Lopez Obrador’s crackdown has led to long lines at stations as deliveries are largely being made by truck rather than through pipelines. Fuel theft is endemic in Mexico, but businesses and consumers are growing concerned that the move is starting to harm the economy.
Mexico’s new rule will require ultra-low sulfur diesel, or ULSD, to be sold in the coming months. But at least two of state-run Pemex’s refineries have not been updated to produce diesel with less sulfur content, so the country is expected to rely almost completely on imports from the United States.
Mexico last year used 390,000 barrels per day (bpd) of diesel, 28 percent of total fuel consumption, mostly imported from the United States, according to the Energy ministry.
Mexico’s Energy Regulation Commission (CRE) on Dec. 28 suspended implementation of the ULSD rule to allow six more months to ensure adequate supply of ULSD in portions of nine states in the country’s western and central regions, where diesel consumption is heavy.
The rest of the country will be required to start ULSD sales by March 31 after producers, transporters and distributors start switching to the new fuel in the coming weeks, according to the resolution.
But the rule has not yet been made official, creating doubts on the date it will take effect. A source at the regulator said plans call for it to be published in the coming days.
The CRE document said “the Tula and Salamanca refineries do not have capacity for producing ULSD, and infrastructure for transportation and storage is limited.”

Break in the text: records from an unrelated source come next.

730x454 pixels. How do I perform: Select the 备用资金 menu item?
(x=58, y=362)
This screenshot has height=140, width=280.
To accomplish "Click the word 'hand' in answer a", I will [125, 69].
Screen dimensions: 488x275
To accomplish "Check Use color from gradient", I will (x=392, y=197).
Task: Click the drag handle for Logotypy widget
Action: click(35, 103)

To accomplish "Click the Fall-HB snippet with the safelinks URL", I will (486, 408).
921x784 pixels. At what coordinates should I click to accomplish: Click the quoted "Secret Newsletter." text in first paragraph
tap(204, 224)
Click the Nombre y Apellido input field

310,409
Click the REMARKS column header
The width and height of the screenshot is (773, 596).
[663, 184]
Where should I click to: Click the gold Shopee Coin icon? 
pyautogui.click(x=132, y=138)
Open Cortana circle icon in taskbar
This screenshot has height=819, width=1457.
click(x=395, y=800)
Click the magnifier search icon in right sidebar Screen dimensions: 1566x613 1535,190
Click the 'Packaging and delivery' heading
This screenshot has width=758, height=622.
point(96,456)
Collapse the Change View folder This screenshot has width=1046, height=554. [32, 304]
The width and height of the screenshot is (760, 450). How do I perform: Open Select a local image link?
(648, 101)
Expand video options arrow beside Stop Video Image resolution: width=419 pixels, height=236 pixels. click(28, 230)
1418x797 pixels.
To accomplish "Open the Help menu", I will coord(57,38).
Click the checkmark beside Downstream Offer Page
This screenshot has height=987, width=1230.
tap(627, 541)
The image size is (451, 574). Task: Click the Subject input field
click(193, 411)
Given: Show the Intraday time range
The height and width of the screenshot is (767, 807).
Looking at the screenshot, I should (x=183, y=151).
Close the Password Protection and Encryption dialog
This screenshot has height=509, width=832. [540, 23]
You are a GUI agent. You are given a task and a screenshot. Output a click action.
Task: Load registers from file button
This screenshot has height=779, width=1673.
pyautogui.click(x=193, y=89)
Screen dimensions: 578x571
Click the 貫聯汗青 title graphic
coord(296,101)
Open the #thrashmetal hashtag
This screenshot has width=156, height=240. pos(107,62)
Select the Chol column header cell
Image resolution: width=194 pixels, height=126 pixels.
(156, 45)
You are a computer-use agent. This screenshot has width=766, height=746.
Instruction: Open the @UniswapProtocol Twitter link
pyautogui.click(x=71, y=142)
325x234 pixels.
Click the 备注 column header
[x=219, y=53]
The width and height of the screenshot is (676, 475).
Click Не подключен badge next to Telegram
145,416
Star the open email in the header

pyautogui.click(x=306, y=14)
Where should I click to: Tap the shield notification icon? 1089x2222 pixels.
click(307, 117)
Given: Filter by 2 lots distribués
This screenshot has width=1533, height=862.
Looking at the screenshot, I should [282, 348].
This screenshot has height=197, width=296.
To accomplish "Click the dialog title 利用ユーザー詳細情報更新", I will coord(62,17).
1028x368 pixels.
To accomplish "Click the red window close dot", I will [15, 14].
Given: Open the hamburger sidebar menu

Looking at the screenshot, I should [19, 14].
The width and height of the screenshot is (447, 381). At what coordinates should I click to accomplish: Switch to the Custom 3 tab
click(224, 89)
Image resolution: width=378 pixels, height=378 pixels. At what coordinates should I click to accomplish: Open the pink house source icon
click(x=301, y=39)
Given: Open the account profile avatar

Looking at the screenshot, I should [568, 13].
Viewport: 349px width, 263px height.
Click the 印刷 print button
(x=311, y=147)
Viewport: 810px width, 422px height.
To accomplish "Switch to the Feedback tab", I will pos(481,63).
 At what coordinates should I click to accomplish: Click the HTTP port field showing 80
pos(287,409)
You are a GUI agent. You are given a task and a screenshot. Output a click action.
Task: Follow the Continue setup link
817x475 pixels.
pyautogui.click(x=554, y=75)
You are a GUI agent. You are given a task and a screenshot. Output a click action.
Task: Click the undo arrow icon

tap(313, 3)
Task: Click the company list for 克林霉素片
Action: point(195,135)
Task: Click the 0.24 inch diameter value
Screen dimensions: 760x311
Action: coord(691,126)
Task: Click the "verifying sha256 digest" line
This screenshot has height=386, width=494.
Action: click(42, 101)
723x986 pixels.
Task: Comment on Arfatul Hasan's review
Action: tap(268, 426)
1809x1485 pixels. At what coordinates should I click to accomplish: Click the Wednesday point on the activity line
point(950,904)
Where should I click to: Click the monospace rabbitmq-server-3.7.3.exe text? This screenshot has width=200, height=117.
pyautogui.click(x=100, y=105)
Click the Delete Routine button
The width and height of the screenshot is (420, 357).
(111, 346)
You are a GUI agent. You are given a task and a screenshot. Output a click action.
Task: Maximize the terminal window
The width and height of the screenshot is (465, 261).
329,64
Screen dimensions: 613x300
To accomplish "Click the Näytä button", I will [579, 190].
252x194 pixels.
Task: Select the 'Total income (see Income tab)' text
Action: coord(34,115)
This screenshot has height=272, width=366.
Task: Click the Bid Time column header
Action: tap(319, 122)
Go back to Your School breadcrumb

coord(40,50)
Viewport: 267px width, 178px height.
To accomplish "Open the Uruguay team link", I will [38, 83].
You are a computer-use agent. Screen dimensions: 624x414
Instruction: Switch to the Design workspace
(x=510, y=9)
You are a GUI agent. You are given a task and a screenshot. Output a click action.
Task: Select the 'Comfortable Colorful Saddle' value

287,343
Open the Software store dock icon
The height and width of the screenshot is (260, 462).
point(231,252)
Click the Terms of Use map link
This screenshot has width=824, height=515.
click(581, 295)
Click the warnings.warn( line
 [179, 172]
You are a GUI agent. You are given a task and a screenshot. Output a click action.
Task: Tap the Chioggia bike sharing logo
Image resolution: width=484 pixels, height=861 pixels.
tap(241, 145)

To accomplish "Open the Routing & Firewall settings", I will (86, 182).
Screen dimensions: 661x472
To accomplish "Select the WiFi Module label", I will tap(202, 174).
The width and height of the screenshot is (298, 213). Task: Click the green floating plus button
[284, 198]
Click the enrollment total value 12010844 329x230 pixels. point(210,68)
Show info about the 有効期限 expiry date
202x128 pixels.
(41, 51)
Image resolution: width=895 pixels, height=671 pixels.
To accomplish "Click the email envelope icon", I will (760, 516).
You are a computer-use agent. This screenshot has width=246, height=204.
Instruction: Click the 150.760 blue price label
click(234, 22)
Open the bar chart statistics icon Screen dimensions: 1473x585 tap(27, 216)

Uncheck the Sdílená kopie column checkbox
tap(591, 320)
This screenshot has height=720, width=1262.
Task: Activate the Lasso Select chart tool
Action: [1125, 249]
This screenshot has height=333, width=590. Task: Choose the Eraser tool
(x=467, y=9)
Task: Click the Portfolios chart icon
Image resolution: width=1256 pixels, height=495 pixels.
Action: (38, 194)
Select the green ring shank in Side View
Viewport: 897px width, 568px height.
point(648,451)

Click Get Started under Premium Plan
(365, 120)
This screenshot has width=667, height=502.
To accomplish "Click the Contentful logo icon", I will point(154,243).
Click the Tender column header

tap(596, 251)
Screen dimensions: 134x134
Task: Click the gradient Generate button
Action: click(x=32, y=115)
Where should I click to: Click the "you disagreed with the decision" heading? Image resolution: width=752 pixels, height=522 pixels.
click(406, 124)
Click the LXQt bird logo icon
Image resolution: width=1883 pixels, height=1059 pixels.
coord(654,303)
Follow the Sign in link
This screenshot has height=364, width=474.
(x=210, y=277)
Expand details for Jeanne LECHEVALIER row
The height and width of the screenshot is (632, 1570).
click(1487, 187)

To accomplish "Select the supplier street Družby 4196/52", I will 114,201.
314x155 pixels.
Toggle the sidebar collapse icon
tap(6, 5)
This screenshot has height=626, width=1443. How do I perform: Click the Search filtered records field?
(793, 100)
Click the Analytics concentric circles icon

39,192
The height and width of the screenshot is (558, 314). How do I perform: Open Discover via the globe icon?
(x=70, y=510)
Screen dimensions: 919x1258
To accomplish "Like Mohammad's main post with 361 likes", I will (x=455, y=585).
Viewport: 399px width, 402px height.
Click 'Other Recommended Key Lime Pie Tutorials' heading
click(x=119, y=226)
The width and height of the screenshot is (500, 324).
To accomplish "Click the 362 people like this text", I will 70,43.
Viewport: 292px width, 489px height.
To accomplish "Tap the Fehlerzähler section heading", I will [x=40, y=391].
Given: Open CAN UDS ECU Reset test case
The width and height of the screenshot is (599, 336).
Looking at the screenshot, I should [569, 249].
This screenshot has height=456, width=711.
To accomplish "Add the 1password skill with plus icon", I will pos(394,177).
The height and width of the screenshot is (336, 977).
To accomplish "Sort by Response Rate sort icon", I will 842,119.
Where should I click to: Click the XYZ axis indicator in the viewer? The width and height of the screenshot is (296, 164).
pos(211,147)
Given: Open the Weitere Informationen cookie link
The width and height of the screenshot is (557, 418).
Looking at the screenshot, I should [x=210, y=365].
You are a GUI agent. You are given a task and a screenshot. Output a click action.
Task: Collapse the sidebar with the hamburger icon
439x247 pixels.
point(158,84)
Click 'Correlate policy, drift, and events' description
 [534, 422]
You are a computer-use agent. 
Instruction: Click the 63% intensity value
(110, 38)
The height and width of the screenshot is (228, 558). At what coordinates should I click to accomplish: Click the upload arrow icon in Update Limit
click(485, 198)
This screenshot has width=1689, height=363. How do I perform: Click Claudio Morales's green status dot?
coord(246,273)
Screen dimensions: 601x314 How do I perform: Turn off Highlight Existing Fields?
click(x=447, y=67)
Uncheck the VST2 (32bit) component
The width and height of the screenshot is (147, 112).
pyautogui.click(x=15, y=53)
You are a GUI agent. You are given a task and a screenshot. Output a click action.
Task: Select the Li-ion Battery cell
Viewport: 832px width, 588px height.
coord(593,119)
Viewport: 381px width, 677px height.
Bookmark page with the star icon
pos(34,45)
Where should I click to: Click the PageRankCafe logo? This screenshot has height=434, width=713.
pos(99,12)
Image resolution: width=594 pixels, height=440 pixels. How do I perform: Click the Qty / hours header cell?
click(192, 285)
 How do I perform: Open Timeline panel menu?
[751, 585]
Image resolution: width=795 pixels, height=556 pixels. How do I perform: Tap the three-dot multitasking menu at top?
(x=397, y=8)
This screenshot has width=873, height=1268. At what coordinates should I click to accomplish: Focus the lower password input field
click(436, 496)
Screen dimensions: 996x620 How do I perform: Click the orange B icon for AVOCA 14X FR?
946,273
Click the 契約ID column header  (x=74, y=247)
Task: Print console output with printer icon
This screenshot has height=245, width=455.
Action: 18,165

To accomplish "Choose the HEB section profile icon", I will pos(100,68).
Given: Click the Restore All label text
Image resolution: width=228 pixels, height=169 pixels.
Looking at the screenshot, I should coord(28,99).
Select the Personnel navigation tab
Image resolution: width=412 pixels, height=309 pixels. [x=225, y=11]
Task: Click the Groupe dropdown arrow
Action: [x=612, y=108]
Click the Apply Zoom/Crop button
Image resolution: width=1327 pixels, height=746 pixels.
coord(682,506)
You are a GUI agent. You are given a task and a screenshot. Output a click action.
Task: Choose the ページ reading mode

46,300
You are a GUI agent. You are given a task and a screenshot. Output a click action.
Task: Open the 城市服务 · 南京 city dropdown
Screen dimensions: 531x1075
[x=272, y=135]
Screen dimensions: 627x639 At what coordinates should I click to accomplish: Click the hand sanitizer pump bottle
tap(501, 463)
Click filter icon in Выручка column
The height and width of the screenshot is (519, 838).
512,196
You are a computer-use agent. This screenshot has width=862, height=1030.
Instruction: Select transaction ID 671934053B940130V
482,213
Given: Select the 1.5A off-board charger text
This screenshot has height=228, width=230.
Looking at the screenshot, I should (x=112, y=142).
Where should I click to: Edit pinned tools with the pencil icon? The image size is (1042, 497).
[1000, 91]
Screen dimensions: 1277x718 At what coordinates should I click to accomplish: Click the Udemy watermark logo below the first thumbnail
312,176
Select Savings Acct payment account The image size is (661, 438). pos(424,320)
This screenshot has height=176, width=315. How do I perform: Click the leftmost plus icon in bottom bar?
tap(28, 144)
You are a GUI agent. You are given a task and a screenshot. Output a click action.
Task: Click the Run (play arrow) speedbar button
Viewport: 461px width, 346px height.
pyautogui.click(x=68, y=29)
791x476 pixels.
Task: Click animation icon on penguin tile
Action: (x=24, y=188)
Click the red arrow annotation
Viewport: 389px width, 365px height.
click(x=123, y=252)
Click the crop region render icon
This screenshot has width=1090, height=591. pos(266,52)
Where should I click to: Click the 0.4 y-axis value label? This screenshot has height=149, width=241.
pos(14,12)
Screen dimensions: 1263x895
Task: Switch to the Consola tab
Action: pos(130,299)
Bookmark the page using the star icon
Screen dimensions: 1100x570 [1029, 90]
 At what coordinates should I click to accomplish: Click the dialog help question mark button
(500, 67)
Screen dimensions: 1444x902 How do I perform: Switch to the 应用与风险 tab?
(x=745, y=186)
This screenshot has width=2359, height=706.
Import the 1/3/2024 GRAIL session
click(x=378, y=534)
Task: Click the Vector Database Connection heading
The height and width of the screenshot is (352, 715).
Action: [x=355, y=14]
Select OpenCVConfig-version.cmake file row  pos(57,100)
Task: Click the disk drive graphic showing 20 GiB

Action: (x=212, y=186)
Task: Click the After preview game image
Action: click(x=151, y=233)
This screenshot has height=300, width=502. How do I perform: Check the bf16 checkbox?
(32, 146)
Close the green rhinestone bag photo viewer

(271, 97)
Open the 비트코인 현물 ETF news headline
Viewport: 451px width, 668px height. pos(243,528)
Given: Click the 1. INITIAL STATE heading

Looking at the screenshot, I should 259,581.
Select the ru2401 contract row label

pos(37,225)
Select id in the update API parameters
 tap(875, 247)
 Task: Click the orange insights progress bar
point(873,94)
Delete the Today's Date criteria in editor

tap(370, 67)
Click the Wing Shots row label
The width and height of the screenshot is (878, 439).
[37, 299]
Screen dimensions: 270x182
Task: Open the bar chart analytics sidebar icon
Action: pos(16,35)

Mexico currently allows up to 500 parts per million of sulfur in motor diesel. The new rule would cut that to 15 parts per million, similar to standards in the United States, which reduces overall carbon emissions.
Shippers worldwide are gearing up for similar changes to begin in 2020 that would limit the kind of fuel tankers can operate on to low-sulfur fuels.
Mexico’s refineries have suffered from underinvestment and poor maintenance in recent years. Pemex’s diesel production has dropped to 118,000 bpd in 2018 from 313,400 bpd in 2013, according to company data.
Traders that were preparing for growing ULSD imports from the United States, the continent’s largest producer of distillates, are now waiting for the document to be released to better plan purchase volumes, two sources said.
No ULSD imports entered through Mexico’s major oil ports in early January, according to Refinitiv Eikon data. Last year through October, the United States sent about 294,000 bpd of low-sulfur distillate fuels to Mexico, according to U.S. Energy Department data.
“Pemex does not have capacity to produce the ULSD the country would demand, and it also lacks capacity to import all the volume that will be consumed once the new rule starts,” one of the traders said.